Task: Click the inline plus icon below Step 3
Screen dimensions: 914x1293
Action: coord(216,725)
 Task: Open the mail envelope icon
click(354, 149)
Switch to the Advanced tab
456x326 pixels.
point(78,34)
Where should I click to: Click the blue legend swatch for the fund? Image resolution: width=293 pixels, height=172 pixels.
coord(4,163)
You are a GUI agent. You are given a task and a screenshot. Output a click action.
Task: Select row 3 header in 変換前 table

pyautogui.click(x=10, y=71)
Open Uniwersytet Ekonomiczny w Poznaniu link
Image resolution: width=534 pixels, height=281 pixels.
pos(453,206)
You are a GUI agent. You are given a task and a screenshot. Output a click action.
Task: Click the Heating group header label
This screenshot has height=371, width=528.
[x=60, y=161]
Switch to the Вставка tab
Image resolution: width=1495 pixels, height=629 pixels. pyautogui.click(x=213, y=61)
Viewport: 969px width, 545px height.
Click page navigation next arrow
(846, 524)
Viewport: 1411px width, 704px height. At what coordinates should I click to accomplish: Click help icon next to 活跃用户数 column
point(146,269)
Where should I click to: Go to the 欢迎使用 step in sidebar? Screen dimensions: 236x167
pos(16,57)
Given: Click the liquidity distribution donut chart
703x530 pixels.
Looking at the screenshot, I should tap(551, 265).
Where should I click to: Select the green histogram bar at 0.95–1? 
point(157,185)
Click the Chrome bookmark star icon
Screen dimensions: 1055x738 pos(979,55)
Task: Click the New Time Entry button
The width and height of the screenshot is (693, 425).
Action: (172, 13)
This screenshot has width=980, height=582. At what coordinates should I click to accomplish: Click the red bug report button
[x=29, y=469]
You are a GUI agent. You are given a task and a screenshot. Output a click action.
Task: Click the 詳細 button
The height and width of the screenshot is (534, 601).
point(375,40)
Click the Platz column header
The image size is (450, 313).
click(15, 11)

-=-=-

**Instruction**
Could you give again the records from the line that contains "Given: Click the" through the end of the records, keeping every line as it appears?

**Response for this exercise**
Given: Click the liquidity distribution donut chart
703x530 pixels.
Looking at the screenshot, I should tap(551, 265).
Where should I click to: Select the green histogram bar at 0.95–1? 
point(157,185)
Click the Chrome bookmark star icon
Screen dimensions: 1055x738 pos(979,55)
Task: Click the New Time Entry button
The width and height of the screenshot is (693, 425).
Action: (172, 13)
This screenshot has width=980, height=582. At what coordinates should I click to accomplish: Click the red bug report button
[x=29, y=469]
You are a GUI agent. You are given a task and a screenshot. Output a click action.
Task: Click the 詳細 button
The height and width of the screenshot is (534, 601).
point(375,40)
Click the Platz column header
The image size is (450, 313).
click(15, 11)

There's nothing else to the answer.